--- Given passage Enclosed Below ---

The Pakistani military launched an offensive in August for control over the strategically key region of Bajaur and have been involved in heavy fighting since then.
“More than 3,900 families, or around 20,000 individuals, have fled fighting in Bajaur … into Kunar province in eastern Afghanistan,” said the United Nations High Commission for Refugees (UNHCR) in Afghanistan.
“In the last two weeks alone, over 600 Pakistani families have fled into Afghanistan,” it said.
Bajaur is the smallest of Pakistan’s seven so-called tribal agencies, semi-autonomous ethnic Pashtun regions along the Afghan border, with a population of one million people.
U.S. officials say Taliban and al Qaeda-linked fighters, financed by drug money, use the tribal regions as an operating base to launch attacks inside Afghanistan, where Western forces are struggling to stem a growing insurgency.
Around 9,000 Pakistani soldiers are deployed in Bajaur and up to 1,000 militants have been killed in clashes this month, according to the Pakistani army.
Several hundred thousand people have fled their homes because of fighting, seeking refuge in other parts of the country or in neighbouring Afghanistan.
“They have mainly been provided accommodation by relatives and friends,” UNHCR spokesman Nadir Farhad told reporters. But some 200 families are already living without shelter, he said.
UNHCR has been coordinating aid efforts and hopes the refugees will be able to return soon but said it was prepared for the winter.
“It’s very difficult to predict the security situation on the other side of the border but what we hope is that the security gets better and people will be able to go back,” he said.
“But if it continues, we will definitely provide them with … assistance … so we can get them through the winter months.”
Around 70 percent of the families are Pakistani, said Farhad, the remainder being Afghan.
In the past, refugees crossed the other way, to escape from violence in Afghanistan. Some four million Afghans escaped civil war in the 1980’s and 1990’s seeking refuge in Pakistan. More than half have now returned.

--- End of Enclosed Given passage ---
--- Supplied data Enclosed Below ---

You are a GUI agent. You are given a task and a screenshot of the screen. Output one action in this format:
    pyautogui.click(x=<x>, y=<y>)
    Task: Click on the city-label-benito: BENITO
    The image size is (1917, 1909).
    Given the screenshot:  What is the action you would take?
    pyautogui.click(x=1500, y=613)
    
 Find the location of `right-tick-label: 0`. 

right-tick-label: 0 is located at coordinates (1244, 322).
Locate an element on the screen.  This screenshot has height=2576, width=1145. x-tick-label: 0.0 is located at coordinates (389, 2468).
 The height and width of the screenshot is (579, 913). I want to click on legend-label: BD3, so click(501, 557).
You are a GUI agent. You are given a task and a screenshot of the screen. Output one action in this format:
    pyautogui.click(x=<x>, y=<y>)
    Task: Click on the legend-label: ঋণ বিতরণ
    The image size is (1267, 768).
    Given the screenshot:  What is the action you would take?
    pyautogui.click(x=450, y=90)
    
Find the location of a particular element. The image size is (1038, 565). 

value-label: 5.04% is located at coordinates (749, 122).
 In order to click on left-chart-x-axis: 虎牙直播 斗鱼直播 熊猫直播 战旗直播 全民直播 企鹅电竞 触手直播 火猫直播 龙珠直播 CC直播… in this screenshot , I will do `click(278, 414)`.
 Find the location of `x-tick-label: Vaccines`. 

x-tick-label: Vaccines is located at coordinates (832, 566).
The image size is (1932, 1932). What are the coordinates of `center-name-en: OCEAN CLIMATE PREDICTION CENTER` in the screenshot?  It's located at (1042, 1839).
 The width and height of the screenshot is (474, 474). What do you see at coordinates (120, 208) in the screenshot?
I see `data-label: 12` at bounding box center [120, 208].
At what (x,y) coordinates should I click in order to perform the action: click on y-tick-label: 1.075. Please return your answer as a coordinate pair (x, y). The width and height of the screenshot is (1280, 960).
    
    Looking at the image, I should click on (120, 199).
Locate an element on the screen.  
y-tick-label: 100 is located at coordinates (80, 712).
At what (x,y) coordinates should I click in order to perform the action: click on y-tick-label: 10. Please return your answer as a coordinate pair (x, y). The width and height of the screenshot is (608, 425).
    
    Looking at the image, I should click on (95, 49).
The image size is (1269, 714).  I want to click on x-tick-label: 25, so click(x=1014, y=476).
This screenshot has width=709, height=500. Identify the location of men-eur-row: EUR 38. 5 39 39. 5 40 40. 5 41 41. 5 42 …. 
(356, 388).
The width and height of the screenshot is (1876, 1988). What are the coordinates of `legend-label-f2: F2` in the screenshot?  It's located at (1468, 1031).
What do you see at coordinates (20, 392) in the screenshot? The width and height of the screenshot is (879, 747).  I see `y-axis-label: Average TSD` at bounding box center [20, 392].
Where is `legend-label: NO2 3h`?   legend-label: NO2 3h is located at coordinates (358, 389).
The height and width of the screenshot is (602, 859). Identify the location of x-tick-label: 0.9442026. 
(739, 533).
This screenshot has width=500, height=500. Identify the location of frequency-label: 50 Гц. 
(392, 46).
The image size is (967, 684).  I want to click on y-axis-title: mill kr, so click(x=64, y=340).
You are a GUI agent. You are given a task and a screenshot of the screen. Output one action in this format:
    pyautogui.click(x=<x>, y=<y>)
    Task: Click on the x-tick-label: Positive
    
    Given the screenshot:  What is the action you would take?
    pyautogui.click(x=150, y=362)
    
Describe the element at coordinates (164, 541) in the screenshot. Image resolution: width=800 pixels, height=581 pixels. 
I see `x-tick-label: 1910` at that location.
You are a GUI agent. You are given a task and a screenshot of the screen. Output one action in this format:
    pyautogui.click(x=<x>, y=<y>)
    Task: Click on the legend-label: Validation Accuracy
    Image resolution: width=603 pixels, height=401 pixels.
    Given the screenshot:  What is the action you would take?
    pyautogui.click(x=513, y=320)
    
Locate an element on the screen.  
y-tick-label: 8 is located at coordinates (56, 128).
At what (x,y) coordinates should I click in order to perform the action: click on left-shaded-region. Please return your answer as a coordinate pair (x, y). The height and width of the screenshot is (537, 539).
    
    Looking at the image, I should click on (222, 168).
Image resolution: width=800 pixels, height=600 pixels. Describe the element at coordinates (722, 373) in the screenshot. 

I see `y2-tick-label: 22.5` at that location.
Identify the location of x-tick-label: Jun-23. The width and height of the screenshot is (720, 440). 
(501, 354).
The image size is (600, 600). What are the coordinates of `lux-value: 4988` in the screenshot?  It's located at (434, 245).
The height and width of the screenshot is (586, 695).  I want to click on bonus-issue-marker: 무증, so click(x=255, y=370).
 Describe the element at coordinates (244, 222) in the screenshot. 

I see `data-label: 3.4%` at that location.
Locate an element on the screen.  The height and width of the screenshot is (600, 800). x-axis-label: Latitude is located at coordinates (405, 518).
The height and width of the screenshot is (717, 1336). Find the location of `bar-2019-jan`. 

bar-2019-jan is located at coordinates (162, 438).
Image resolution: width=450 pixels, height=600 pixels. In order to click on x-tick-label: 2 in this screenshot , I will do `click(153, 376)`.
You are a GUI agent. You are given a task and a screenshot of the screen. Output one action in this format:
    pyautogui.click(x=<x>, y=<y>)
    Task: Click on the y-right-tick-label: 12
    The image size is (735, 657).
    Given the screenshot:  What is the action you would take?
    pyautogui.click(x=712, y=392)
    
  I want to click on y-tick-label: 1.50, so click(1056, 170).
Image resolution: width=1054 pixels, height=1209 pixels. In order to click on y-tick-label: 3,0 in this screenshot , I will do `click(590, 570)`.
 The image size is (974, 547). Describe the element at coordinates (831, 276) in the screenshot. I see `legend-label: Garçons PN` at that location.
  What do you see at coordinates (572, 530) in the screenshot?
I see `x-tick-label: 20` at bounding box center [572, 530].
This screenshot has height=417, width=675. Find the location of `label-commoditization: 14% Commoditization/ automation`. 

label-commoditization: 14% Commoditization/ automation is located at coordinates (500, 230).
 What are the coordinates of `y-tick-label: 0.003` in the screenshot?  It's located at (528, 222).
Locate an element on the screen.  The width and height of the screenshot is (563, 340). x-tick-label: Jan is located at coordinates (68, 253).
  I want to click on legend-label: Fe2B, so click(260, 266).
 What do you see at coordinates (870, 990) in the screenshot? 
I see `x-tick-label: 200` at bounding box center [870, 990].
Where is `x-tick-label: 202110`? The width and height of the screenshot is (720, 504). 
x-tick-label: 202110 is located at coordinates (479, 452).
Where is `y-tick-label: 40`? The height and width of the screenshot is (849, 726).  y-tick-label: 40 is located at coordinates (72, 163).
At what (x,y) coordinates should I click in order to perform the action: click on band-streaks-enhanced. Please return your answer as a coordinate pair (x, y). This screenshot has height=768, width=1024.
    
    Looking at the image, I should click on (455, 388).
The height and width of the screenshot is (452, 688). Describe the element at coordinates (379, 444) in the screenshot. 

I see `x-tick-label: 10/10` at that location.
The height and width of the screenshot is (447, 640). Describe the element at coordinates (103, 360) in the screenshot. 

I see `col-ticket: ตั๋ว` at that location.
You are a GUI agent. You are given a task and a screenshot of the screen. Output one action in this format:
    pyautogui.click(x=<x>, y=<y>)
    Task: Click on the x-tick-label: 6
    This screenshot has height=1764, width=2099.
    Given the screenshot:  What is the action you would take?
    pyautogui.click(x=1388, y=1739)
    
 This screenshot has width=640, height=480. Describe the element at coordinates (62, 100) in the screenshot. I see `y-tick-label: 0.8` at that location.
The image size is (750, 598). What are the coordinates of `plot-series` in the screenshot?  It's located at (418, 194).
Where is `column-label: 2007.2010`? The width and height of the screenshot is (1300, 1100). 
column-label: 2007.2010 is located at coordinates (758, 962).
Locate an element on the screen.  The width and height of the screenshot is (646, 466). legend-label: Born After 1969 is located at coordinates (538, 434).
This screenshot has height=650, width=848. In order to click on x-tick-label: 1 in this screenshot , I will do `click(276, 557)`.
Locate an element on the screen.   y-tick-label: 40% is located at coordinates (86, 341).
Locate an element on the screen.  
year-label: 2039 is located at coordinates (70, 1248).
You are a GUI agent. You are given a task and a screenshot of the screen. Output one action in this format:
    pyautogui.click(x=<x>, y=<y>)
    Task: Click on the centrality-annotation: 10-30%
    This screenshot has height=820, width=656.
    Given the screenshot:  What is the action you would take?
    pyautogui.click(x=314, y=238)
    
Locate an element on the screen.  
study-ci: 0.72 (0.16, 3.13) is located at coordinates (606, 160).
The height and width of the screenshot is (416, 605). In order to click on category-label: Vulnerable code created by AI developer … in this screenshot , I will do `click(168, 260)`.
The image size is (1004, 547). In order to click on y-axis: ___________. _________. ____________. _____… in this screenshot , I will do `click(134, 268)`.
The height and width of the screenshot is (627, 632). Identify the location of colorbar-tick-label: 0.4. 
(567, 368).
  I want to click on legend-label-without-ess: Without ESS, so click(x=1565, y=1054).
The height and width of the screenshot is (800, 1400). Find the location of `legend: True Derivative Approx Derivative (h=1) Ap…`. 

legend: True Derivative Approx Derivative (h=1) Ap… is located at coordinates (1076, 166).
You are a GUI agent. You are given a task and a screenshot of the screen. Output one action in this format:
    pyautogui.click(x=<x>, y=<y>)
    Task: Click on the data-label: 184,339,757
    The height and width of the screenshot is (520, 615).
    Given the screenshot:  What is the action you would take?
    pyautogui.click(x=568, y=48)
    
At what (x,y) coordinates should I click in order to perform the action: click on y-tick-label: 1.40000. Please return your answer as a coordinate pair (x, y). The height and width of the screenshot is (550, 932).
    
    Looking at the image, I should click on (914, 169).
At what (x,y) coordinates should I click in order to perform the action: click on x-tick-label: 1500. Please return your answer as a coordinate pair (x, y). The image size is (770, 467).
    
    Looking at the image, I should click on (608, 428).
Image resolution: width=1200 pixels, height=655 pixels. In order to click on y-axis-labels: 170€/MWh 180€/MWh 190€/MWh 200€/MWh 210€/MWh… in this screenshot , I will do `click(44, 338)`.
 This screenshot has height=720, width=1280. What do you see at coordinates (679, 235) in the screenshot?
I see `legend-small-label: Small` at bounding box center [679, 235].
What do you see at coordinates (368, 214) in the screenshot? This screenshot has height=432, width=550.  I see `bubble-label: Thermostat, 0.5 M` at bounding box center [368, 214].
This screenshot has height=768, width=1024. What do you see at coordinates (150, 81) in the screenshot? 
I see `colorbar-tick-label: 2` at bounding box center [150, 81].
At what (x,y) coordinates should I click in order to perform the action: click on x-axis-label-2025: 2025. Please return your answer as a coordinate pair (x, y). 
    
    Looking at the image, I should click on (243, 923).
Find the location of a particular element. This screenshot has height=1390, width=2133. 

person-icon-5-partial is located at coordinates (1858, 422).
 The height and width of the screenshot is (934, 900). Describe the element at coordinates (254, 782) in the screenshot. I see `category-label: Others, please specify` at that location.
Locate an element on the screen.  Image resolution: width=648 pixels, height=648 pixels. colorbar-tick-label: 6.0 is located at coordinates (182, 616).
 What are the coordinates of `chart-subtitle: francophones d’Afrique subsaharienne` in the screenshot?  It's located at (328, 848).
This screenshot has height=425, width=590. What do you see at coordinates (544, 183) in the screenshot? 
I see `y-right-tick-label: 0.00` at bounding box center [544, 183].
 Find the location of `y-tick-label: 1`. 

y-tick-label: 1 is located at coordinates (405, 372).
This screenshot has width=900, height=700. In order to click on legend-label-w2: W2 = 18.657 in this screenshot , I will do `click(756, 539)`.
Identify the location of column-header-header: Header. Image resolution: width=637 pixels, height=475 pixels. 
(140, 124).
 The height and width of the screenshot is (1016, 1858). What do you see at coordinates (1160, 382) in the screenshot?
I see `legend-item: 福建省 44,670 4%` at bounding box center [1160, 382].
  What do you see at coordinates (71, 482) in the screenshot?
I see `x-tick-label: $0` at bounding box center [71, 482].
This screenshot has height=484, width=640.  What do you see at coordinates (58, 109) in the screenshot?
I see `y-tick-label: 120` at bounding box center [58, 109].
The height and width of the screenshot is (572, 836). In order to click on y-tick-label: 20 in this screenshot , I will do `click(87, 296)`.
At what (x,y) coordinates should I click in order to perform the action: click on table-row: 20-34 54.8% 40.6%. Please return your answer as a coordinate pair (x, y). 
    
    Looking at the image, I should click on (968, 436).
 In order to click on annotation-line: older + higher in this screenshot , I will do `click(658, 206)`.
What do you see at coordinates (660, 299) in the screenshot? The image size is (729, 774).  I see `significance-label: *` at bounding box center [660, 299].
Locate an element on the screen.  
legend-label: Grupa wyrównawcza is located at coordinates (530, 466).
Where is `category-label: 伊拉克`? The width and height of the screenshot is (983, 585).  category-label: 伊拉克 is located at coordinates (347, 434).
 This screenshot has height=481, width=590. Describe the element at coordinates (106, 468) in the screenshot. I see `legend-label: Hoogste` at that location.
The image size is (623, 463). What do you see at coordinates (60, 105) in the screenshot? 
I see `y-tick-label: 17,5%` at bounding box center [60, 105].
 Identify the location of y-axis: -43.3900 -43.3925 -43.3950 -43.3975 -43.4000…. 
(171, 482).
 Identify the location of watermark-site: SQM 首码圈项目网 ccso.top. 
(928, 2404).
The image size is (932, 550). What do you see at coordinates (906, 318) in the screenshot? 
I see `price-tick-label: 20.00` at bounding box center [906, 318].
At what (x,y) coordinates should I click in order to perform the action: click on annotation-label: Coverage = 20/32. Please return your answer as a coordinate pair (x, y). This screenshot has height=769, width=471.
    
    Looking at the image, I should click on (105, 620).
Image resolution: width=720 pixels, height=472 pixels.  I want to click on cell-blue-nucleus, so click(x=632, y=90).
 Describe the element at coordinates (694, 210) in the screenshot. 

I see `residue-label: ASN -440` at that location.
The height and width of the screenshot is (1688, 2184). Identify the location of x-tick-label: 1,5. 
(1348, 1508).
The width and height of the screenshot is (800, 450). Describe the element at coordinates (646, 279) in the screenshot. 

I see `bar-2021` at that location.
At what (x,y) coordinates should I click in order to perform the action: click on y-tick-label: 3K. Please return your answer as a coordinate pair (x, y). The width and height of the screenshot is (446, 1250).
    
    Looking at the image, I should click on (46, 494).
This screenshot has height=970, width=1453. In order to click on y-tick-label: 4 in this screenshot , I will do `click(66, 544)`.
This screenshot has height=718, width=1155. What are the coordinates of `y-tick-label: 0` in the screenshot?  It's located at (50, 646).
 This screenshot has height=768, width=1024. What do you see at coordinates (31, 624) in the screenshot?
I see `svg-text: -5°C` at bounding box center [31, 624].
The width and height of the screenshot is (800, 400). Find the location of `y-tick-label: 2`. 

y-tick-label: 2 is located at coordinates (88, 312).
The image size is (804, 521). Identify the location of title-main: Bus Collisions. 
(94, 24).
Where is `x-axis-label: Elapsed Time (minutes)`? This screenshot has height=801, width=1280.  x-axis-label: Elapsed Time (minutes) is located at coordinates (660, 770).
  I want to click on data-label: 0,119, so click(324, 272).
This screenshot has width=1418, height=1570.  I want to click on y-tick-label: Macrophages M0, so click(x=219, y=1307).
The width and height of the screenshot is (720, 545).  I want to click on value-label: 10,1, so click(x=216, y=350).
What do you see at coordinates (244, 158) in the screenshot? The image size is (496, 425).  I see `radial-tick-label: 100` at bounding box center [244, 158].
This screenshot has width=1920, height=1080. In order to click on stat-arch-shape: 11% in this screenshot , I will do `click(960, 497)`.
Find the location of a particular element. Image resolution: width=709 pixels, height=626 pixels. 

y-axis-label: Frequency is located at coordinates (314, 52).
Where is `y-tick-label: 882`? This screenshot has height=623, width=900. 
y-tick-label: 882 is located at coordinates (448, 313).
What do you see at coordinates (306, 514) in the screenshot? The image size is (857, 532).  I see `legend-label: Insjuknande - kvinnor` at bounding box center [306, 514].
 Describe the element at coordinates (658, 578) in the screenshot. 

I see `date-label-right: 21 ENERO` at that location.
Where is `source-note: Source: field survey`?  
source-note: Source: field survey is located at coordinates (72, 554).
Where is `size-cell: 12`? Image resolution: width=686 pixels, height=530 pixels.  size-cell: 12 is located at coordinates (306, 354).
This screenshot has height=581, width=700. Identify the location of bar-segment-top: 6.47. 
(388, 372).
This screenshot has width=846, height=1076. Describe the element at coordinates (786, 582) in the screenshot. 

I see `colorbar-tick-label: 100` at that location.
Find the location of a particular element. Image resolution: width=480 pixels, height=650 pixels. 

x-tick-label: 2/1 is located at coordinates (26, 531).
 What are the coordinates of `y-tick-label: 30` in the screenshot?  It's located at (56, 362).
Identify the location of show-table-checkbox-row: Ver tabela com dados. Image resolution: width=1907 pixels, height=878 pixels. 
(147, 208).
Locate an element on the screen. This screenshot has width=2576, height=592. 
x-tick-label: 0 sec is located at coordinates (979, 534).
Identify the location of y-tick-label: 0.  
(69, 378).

--- End of Enclosed Supplied data ---

### What to do:
1/ Substitute "UN refugee agency" for "United Nations High Commission for Refugees" in the passage on refugees fleeing Bajaur, and write out that passage from "The Pakistani military" up to and including "a growing insurgency.".
2/ Extract from the extracted data rows, unchanged, the lines from the line with "coordinates (660, 770)." up to and including the line with "This screenshot has width=1418, height=1570.".

### Task results:
1/
The Pakistani military launched an offensive in August for control over the strategically key region of Bajaur and have been involved in heavy fighting since then.
“More than 3,900 families, or around 20,000 individuals, have fled fighting in Bajaur … into Kunar province in eastern Afghanistan,” said the UN refugee agency (UNHCR) in Afghanistan.
“In the last two weeks alone, over 600 Pakistani families have fled into Afghanistan,” it said.
Bajaur is the smallest of Pakistan’s seven so-called tribal agencies, semi-autonomous ethnic Pashtun regions along the Afghan border, with a population of one million people.
U.S. officials say Taliban and al Qaeda-linked fighters, financed by drug money, use the tribal regions as an operating base to launch attacks inside Afghanistan, where Western forces are struggling to stem a growing insurgency.

2/
Where is `x-axis-label: Elapsed Time (minutes)`? This screenshot has height=801, width=1280.  x-axis-label: Elapsed Time (minutes) is located at coordinates (660, 770).
  I want to click on data-label: 0,119, so click(324, 272).
This screenshot has width=1418, height=1570.  I want to click on y-tick-label: Macrophages M0, so click(x=219, y=1307).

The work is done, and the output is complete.